Copy each line in the data that includes the word "title".
━━━━━━━━━━━━━━━━━━━━
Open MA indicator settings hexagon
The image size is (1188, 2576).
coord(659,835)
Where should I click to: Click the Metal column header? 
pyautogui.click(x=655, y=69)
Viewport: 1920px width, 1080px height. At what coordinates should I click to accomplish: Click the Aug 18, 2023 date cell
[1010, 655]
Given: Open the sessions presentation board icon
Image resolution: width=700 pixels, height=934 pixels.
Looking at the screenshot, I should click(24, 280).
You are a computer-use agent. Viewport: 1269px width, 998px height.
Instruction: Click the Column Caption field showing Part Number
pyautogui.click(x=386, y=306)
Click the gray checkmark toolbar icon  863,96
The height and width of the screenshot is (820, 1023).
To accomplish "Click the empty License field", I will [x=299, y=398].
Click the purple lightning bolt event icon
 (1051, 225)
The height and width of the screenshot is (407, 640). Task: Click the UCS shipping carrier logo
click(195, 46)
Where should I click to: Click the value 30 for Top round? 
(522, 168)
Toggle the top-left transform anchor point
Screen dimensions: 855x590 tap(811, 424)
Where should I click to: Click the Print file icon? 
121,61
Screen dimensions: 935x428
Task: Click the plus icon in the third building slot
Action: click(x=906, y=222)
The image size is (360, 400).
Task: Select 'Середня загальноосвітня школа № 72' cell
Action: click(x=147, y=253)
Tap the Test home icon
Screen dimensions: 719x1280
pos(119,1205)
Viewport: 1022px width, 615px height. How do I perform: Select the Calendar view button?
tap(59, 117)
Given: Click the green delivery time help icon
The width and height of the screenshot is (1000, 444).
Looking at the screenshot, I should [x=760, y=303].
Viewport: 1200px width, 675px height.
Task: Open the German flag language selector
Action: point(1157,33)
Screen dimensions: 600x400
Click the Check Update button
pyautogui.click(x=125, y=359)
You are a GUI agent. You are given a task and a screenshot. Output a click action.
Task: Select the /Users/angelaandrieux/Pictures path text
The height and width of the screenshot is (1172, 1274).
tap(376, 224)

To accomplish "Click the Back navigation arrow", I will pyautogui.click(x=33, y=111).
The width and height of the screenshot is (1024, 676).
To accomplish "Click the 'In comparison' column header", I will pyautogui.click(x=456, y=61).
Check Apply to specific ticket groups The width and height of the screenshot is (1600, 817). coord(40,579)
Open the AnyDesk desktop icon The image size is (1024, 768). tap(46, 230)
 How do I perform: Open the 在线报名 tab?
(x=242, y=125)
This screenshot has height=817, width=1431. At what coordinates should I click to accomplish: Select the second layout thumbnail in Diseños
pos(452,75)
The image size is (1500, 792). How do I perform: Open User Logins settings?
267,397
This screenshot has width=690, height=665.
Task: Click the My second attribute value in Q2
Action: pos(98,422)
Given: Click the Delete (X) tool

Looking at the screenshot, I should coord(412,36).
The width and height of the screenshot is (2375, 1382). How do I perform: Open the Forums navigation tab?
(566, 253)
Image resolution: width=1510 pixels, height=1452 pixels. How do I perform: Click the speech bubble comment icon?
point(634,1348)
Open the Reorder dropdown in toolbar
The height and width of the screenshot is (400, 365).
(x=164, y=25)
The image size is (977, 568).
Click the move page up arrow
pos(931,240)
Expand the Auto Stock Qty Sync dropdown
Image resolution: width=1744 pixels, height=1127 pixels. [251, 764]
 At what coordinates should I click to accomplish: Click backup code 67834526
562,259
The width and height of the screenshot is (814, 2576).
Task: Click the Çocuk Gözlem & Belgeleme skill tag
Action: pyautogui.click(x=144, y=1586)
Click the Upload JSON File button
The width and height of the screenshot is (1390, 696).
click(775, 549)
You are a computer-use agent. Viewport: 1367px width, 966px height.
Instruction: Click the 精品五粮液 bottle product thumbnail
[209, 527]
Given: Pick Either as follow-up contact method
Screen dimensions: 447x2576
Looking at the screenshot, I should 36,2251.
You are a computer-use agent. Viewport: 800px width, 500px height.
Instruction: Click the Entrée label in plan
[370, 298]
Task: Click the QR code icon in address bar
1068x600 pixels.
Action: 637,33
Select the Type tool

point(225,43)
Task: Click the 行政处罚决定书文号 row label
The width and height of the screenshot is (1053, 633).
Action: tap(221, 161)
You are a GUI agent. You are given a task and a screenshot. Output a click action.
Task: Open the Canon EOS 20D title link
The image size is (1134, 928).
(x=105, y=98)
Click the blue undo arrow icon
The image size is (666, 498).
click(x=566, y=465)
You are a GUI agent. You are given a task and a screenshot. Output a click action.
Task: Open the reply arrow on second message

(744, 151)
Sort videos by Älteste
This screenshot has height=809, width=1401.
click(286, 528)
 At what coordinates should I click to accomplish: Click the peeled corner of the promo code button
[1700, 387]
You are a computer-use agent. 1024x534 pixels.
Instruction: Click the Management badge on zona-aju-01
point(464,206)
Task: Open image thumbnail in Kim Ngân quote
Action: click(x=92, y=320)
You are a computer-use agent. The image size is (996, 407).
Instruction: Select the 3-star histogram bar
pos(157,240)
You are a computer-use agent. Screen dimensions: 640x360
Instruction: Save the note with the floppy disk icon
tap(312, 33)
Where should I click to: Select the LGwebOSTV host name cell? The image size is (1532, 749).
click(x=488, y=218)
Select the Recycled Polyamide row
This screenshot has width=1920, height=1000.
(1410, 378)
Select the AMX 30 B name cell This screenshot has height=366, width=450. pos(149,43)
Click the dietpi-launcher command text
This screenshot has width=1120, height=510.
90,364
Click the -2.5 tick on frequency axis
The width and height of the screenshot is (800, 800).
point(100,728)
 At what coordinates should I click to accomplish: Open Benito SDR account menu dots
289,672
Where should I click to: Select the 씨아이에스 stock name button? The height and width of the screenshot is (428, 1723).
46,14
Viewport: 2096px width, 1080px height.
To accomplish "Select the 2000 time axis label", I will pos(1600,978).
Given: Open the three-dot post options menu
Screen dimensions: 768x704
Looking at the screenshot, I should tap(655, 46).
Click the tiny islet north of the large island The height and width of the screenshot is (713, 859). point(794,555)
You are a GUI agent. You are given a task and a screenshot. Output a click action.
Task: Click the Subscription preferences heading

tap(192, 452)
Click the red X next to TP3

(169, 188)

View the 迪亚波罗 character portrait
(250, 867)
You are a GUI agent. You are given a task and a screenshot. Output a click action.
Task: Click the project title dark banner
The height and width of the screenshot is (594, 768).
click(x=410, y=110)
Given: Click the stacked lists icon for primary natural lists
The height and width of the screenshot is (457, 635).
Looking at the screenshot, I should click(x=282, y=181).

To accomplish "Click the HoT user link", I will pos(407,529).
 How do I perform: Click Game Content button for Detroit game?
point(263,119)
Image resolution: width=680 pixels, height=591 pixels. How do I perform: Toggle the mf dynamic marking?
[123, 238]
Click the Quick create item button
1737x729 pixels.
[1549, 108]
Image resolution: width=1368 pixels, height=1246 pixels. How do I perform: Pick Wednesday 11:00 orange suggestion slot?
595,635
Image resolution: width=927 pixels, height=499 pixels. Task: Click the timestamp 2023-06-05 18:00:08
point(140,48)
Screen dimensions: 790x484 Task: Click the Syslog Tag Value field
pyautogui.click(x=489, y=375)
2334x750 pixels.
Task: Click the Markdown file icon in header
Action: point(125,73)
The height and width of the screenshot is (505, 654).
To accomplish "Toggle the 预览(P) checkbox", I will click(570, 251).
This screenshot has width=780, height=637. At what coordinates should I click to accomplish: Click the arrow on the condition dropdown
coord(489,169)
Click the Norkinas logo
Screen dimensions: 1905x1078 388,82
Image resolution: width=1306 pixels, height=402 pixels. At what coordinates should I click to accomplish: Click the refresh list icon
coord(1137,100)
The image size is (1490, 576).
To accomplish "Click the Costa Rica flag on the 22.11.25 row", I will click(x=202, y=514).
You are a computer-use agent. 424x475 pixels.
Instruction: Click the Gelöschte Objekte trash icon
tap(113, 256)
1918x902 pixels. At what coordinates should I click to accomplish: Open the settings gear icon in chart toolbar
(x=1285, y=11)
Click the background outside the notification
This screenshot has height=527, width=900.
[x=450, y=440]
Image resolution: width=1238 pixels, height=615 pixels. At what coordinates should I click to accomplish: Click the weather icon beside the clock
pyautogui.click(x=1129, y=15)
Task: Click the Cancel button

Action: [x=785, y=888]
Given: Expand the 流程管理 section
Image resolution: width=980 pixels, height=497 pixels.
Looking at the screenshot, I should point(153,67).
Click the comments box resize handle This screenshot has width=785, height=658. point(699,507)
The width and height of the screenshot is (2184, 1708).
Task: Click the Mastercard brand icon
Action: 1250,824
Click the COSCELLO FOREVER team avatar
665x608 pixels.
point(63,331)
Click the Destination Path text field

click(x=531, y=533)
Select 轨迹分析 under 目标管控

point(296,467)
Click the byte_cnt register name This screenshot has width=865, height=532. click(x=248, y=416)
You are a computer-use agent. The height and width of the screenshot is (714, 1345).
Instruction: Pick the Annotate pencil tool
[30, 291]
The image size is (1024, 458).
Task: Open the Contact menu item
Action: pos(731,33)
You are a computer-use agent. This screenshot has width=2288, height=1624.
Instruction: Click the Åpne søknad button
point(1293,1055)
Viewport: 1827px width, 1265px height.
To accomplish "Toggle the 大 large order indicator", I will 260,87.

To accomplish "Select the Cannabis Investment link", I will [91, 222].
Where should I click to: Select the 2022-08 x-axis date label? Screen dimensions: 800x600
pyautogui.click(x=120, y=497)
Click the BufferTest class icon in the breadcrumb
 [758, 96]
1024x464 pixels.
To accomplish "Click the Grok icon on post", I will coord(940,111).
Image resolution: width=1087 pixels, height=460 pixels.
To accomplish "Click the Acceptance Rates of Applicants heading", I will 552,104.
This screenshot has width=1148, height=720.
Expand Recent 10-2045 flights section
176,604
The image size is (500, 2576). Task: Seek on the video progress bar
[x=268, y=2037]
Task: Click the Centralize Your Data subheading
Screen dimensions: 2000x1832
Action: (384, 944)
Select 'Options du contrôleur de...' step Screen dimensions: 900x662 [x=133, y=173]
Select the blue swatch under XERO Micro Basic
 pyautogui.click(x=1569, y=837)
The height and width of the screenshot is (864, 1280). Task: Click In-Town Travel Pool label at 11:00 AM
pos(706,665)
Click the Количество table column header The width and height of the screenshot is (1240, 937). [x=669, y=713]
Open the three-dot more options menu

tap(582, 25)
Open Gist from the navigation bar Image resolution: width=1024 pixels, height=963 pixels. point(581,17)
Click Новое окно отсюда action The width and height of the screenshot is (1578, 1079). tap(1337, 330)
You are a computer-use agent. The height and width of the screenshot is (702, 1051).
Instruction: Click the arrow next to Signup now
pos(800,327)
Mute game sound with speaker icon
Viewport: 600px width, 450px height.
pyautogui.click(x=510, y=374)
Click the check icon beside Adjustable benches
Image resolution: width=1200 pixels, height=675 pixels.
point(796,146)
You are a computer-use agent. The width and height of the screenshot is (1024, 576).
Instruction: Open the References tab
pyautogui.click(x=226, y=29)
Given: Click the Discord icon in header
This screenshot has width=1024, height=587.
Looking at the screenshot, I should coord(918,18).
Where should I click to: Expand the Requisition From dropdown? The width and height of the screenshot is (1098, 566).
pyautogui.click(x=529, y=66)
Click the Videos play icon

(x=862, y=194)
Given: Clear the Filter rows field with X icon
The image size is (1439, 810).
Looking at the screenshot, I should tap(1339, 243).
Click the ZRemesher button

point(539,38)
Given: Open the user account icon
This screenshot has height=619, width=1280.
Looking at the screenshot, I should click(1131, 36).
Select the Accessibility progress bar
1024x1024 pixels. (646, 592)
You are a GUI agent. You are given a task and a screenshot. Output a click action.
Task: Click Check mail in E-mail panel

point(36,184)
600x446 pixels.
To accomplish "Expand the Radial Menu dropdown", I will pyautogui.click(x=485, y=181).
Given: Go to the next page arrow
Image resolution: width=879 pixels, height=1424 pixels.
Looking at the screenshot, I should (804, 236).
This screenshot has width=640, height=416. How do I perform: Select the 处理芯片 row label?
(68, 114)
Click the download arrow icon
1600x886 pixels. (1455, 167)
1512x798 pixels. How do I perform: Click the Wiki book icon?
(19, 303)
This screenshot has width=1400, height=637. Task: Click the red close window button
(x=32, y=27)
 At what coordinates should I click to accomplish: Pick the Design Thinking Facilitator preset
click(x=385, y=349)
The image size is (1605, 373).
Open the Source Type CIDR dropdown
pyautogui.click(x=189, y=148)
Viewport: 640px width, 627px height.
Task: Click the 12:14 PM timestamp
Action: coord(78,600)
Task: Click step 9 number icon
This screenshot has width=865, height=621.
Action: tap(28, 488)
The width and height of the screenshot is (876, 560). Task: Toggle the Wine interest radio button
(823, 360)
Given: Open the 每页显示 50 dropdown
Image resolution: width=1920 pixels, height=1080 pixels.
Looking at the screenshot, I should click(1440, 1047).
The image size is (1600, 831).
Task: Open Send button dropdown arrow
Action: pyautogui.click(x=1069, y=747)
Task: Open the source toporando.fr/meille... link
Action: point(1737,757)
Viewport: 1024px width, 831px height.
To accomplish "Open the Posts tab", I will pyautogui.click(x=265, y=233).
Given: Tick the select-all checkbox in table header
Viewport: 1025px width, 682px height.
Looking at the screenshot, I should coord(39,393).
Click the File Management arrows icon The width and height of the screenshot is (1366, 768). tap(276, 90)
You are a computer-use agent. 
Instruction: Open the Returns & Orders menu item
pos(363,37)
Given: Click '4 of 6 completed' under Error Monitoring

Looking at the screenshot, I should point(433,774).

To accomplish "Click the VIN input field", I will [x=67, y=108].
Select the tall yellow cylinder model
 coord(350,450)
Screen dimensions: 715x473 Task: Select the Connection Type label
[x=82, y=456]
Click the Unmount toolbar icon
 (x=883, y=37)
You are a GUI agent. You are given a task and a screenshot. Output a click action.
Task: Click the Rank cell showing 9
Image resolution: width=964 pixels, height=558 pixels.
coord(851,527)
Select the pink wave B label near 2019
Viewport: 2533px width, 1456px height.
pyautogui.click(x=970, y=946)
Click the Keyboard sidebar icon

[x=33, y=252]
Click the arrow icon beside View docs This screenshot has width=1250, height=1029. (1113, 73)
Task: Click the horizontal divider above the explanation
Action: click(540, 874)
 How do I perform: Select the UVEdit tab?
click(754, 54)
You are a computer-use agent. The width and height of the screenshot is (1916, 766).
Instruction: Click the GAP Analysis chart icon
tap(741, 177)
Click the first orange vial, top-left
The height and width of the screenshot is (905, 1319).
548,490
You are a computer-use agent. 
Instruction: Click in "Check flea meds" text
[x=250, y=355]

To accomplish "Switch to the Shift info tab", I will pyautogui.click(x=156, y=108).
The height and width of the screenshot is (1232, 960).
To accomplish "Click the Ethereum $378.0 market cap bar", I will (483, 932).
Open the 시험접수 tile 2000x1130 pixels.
━━━━━━━━━━━━━━━━━━━━
> _OUTPUT OF THE TASK_
Task: Open the Canon EOS 20D title link
Task: Click the project title dark banner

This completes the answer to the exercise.